Start with any complex number, \(z\), and repeatedly exponentiate it.

\[z, z^z, z^{z^z}, . . .\]

We can express this as an iteration. Start with \(y_0 = 1\) and let

\[y_{k+1} = z^{y_k}\]

If \(z\) is too big, this iteration will blow up to infinity. For some \(z\), it will converge to a finite limit. For example, if \(z = \sqrt 2\), the \(y_k\) will converge to 2. The most interesting case is when \(y_k\) approaches a cycle. For example, if \(z\) is near 2.5+4\(i\), the cycle has length 7.

 2.4684 + 4.0754i
-0.6216 + 0.3634i
 0.2603 - 0.0184i
 1.4868 + 0.3613i
-3.4877 + 6.1054i
 7.7632e-06 - 2.6617e-06i
 1.0000 + 0.0000i
 2.4684 + 4.0755i

This cycle length is the basis for the “tower of powers” fractal. Figure 6 shows the overall fractal.

Figure 6. Tower of powers fractal.

Figure 6. Tower of powers fractal.

Zooming in by a factor of 105 and changing the color map produces the image shown in Figure 7.
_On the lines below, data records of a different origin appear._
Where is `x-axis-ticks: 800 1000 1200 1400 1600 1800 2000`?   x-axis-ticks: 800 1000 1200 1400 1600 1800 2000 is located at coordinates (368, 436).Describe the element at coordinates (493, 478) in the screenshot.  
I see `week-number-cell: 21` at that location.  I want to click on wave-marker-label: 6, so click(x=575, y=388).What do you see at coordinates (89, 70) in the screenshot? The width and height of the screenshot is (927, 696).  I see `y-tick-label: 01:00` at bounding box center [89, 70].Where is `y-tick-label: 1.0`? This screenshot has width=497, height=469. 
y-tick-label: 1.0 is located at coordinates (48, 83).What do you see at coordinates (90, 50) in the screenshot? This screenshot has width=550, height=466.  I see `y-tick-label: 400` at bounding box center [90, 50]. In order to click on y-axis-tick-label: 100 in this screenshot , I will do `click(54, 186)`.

Figure 7. Detail of tower of powers fractal.

Figure 7. Detail of tower of powers fractal. 

Newton’s Method

When the starting point of Newton's method is not close to a zero of the function, the global behavior can appear to be unpredictable. Contour plots of iteration counts to convergence from a region of starting points in the complex plane generate thought-provoking fractal images.

The iteration is familiar. Pick a function \(f(z)\) with derivative \(f '(z)\). Start at \(z_0\) and let

\[z_{k+1} = z_{k} – f(z_{k})/f '(z_{k})\]

This will eventually converge to a zero of \(f\). Count the number of iterations it takes to get close.

There are many functions (and colormaps) to choose from. My favorite cubic polynomial is

\[f(z) = z^3 – 2z – 5\]

Figure 8 shows the complex plane divided into three regions where the iteration converges to one of the three zeroes of the cubic. Between these regions are areas of intense fractal action, shown in black in the figure.

Figure 8. Newton’s iteration on z<sup>3</sup> – 2z – 5.

Figure 8. Newton’s iteration on z3 – 2z – 5.

Figure 9 shows the global behavior of Newton’s method seeking the zeroes of

\[f(z) = tan(sin(z)) - sin(tan(z))\]

The function has infinitely many zeroes and an unbounded first derivative.

Figure 9. Detail from Newton’s iteration on tan(sin(z)) – sin(tan(z)).

Figure 9. Detail from Newton’s iteration on tan(sin(z)) – sin(tan(z)).

The function for Figure 10 is

\[f(z) = z\;sin(1/z) \]

The most prominent blue regions surround the zeroes at ±1/π.

Figure 10. Detail from Newton’s iteration on z sin(1/z).

Figure 10. Detail from Newton’s iteration on z sin(1/z).

Many of the images described here were new to me—I’d never seen them before. Interactive experiments with the GPU made them possible. 

1 The term fractal was coined by Benoit Mandelbrot (1924–2010), a Polish/French/American mathematician who spent most of his career at the IBM Watson Research Center in Yorktown Heights, N.Y.